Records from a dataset

______________________________

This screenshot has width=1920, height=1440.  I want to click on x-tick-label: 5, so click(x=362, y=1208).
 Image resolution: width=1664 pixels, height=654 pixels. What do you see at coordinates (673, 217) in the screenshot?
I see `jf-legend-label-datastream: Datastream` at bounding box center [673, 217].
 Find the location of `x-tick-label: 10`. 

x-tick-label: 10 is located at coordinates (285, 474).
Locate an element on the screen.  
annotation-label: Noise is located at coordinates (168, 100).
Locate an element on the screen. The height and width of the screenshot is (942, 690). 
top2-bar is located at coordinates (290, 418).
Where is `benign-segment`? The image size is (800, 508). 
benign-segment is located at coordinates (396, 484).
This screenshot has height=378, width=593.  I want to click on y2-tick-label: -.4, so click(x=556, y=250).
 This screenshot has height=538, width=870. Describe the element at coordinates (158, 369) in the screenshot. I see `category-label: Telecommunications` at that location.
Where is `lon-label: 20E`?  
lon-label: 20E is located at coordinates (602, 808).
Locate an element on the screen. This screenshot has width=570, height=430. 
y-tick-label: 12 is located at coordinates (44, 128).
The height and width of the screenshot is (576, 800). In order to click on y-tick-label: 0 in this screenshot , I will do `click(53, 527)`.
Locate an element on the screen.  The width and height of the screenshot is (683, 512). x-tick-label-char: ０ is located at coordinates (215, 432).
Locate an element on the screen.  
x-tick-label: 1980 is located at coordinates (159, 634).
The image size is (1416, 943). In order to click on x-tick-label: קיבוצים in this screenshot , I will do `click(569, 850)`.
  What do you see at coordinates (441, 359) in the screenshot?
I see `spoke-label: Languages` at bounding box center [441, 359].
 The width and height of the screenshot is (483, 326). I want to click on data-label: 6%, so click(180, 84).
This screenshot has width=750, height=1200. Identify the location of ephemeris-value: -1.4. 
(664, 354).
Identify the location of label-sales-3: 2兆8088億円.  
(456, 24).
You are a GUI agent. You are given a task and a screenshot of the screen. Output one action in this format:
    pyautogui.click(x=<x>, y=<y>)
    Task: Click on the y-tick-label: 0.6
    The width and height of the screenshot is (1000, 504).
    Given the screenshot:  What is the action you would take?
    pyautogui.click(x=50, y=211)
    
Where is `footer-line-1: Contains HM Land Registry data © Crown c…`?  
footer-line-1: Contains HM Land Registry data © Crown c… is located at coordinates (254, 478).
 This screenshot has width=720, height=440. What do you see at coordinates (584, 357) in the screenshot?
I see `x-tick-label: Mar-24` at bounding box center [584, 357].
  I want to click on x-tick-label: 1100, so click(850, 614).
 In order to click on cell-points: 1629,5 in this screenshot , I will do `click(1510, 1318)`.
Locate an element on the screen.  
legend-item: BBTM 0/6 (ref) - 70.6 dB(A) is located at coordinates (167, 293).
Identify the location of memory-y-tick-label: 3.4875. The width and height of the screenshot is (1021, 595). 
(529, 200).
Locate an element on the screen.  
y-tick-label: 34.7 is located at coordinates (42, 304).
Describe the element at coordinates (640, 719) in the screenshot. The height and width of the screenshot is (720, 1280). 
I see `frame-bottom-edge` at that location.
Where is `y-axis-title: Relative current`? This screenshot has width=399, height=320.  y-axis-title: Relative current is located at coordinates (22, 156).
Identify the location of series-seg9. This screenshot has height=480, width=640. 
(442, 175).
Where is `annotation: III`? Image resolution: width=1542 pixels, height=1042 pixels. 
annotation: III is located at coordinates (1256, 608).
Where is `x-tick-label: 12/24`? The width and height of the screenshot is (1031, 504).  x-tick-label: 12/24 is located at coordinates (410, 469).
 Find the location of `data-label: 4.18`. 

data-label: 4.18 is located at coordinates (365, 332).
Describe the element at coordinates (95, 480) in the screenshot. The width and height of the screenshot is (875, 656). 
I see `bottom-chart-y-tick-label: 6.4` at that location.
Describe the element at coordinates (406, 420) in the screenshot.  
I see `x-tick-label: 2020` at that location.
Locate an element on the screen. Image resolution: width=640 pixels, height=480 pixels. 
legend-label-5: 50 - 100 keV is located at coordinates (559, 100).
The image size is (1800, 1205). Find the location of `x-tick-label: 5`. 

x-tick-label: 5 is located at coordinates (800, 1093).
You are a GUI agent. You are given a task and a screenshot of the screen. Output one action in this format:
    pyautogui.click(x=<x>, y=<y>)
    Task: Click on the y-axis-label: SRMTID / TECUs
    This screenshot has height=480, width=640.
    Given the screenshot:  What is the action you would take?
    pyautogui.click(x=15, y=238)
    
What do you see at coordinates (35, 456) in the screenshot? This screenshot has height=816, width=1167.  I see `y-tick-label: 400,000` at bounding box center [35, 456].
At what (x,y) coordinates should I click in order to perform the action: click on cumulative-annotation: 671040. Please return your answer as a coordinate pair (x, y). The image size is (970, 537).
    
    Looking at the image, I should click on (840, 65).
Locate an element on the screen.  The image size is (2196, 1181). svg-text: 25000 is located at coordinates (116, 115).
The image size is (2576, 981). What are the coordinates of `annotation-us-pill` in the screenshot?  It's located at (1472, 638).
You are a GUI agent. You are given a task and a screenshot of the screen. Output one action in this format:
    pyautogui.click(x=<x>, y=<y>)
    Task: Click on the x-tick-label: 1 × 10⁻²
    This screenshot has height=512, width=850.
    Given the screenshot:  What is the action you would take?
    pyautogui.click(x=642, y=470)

______________________________

Please rewrite all of the material above as a numbered list, with blank lines dropped.

_Output of the exercise_
1. This screenshot has width=1920, height=1440.  I want to click on x-tick-label: 5, so click(x=362, y=1208).
2.  Image resolution: width=1664 pixels, height=654 pixels. What do you see at coordinates (673, 217) in the screenshot?
3. I see `jf-legend-label-datastream: Datastream` at bounding box center [673, 217].
4.  Find the location of `x-tick-label: 10`. 
5. x-tick-label: 10 is located at coordinates (285, 474).
6. Locate an element on the screen.  
7. annotation-label: Noise is located at coordinates (168, 100).
8. Locate an element on the screen. The height and width of the screenshot is (942, 690). 
9. top2-bar is located at coordinates (290, 418).
10. Where is `benign-segment`? The image size is (800, 508). 
11. benign-segment is located at coordinates (396, 484).
12. This screenshot has height=378, width=593.  I want to click on y2-tick-label: -.4, so click(x=556, y=250).
13.  This screenshot has height=538, width=870. Describe the element at coordinates (158, 369) in the screenshot. I see `category-label: Telecommunications` at that location.
14. Where is `lon-label: 20E`?  
15. lon-label: 20E is located at coordinates (602, 808).
16. Locate an element on the screen. This screenshot has width=570, height=430. 
17. y-tick-label: 12 is located at coordinates (44, 128).
18. The height and width of the screenshot is (576, 800). In order to click on y-tick-label: 0 in this screenshot , I will do `click(53, 527)`.
19. Locate an element on the screen.  The width and height of the screenshot is (683, 512). x-tick-label-char: ０ is located at coordinates (215, 432).
20. Locate an element on the screen.  
21. x-tick-label: 1980 is located at coordinates (159, 634).
22. The image size is (1416, 943). In order to click on x-tick-label: קיבוצים in this screenshot , I will do `click(569, 850)`.
23.   What do you see at coordinates (441, 359) in the screenshot?
24. I see `spoke-label: Languages` at bounding box center [441, 359].
25.  The width and height of the screenshot is (483, 326). I want to click on data-label: 6%, so click(180, 84).
26. This screenshot has width=750, height=1200. Identify the location of ephemeris-value: -1.4. 
27. (664, 354).
28. Identify the location of label-sales-3: 2兆8088億円.  
29. (456, 24).
30. You are a GUI agent. You are given a task and a screenshot of the screen. Output one action in this format:
31.     pyautogui.click(x=<x>, y=<y>)
32.     Task: Click on the y-tick-label: 0.6
33.     The width and height of the screenshot is (1000, 504).
34.     Given the screenshot:  What is the action you would take?
35.     pyautogui.click(x=50, y=211)
36. Where is `footer-line-1: Contains HM Land Registry data © Crown c…`?  
37. footer-line-1: Contains HM Land Registry data © Crown c… is located at coordinates (254, 478).
38.  This screenshot has width=720, height=440. What do you see at coordinates (584, 357) in the screenshot?
39. I see `x-tick-label: Mar-24` at bounding box center [584, 357].
40.   I want to click on x-tick-label: 1100, so click(850, 614).
41.  In order to click on cell-points: 1629,5 in this screenshot , I will do `click(1510, 1318)`.
42. Locate an element on the screen.  
43. legend-item: BBTM 0/6 (ref) - 70.6 dB(A) is located at coordinates (167, 293).
44. Identify the location of memory-y-tick-label: 3.4875. The width and height of the screenshot is (1021, 595). 
45. (529, 200).
46. Locate an element on the screen.  
47. y-tick-label: 34.7 is located at coordinates (42, 304).
48. Describe the element at coordinates (640, 719) in the screenshot. The height and width of the screenshot is (720, 1280). 
49. I see `frame-bottom-edge` at that location.
50. Where is `y-axis-title: Relative current`? This screenshot has width=399, height=320.  y-axis-title: Relative current is located at coordinates (22, 156).
51. Identify the location of series-seg9. This screenshot has height=480, width=640. 
52. (442, 175).
53. Where is `annotation: III`? Image resolution: width=1542 pixels, height=1042 pixels. 
54. annotation: III is located at coordinates (1256, 608).
55. Where is `x-tick-label: 12/24`? The width and height of the screenshot is (1031, 504).  x-tick-label: 12/24 is located at coordinates (410, 469).
56.  Find the location of `data-label: 4.18`. 
57. data-label: 4.18 is located at coordinates (365, 332).
58. Describe the element at coordinates (95, 480) in the screenshot. The width and height of the screenshot is (875, 656). 
59. I see `bottom-chart-y-tick-label: 6.4` at that location.
60. Describe the element at coordinates (406, 420) in the screenshot.  
61. I see `x-tick-label: 2020` at that location.
62. Locate an element on the screen. Image resolution: width=640 pixels, height=480 pixels. 
63. legend-label-5: 50 - 100 keV is located at coordinates (559, 100).
64. The image size is (1800, 1205). Find the location of `x-tick-label: 5`. 
65. x-tick-label: 5 is located at coordinates (800, 1093).
66. You are a GUI agent. You are given a task and a screenshot of the screen. Output one action in this format:
67.     pyautogui.click(x=<x>, y=<y>)
68.     Task: Click on the y-axis-label: SRMTID / TECUs
69.     This screenshot has height=480, width=640.
70.     Given the screenshot:  What is the action you would take?
71.     pyautogui.click(x=15, y=238)
72. What do you see at coordinates (35, 456) in the screenshot? This screenshot has height=816, width=1167.  I see `y-tick-label: 400,000` at bounding box center [35, 456].
73. At what (x,y) coordinates should I click in order to perform the action: click on cumulative-annotation: 671040. Please return your answer as a coordinate pair (x, y). The image size is (970, 537).
74.     Looking at the image, I should click on (840, 65).
75. Locate an element on the screen.  The image size is (2196, 1181). svg-text: 25000 is located at coordinates (116, 115).
76. The image size is (2576, 981). What are the coordinates of `annotation-us-pill` in the screenshot?  It's located at (1472, 638).
77. You are a GUI agent. You are given a task and a screenshot of the screen. Output one action in this format:
78.     pyautogui.click(x=<x>, y=<y>)
79.     Task: Click on the x-tick-label: 1 × 10⁻²
80.     This screenshot has height=512, width=850.
81.     Given the screenshot:  What is the action you would take?
82.     pyautogui.click(x=642, y=470)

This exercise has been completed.